*** Block opens ***

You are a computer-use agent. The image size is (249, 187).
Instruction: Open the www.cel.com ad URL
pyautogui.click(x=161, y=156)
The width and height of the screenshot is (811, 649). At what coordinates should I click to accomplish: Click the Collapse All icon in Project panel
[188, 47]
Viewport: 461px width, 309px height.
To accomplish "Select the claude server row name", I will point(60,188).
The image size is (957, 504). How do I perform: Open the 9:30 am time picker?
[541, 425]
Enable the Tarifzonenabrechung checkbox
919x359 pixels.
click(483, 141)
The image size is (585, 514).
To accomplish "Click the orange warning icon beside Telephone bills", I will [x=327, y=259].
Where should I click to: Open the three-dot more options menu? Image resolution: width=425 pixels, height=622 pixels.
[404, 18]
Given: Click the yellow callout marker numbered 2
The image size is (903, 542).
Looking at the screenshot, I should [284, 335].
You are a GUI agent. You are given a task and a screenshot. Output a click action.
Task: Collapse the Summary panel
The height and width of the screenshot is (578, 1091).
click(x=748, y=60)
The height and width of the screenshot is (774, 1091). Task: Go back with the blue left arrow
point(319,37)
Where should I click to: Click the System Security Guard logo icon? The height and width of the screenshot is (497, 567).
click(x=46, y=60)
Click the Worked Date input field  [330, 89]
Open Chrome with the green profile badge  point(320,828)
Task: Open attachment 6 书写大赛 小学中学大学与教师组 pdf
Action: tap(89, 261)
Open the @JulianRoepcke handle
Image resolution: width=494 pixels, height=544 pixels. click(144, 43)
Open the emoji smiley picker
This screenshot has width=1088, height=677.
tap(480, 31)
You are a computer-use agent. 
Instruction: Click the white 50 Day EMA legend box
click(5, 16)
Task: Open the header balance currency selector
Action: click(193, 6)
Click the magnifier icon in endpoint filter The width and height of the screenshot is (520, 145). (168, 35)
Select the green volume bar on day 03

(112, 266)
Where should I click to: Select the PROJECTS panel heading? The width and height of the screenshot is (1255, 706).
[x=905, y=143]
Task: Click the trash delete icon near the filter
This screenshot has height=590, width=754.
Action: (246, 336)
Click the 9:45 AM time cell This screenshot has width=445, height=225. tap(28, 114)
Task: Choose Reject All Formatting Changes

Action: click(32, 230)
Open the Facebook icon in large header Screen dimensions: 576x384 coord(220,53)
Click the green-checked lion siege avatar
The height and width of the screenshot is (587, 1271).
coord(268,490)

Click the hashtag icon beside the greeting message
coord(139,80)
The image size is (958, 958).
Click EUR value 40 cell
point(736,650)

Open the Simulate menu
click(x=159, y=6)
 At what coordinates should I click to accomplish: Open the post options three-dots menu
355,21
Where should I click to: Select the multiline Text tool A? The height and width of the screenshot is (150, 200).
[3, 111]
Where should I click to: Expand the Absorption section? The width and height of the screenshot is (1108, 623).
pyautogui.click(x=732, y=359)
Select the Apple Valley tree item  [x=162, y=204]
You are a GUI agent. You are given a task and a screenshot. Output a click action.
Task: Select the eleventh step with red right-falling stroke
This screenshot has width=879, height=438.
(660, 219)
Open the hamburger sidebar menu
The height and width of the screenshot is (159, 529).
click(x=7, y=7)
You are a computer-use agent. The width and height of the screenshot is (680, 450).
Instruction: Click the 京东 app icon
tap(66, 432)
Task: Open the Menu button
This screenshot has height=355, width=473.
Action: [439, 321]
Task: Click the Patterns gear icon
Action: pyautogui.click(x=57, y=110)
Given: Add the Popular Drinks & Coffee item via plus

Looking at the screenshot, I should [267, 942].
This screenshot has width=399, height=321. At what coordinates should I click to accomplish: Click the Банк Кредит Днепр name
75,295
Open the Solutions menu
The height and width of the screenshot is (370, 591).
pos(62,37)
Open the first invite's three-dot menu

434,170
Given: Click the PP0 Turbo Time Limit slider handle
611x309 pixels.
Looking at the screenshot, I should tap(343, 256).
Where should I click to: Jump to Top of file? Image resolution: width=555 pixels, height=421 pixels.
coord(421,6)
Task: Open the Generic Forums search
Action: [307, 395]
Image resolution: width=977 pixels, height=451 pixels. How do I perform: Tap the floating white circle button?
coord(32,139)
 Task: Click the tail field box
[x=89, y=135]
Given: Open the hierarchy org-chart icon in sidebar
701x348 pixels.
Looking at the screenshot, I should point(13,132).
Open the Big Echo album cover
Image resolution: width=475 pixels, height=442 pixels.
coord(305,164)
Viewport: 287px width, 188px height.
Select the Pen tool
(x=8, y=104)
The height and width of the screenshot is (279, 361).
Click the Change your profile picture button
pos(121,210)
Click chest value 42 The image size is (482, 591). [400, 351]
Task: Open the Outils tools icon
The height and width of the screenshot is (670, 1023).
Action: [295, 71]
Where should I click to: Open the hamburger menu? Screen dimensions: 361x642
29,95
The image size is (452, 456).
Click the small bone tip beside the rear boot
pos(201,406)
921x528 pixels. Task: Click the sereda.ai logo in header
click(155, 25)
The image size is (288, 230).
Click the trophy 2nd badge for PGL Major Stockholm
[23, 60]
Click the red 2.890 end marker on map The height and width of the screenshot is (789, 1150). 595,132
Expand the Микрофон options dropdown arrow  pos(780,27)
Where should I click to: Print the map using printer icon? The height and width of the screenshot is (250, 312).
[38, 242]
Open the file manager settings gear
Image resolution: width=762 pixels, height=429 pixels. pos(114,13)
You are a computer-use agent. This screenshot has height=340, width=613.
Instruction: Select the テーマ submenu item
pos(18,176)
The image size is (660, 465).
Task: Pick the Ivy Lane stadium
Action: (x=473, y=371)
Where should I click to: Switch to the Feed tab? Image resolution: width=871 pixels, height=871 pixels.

*** Block closes ***

## Task requirements:
Please state the number of lines in the data above that hold the word "marker", without any other text.

## Answer to this problem:
2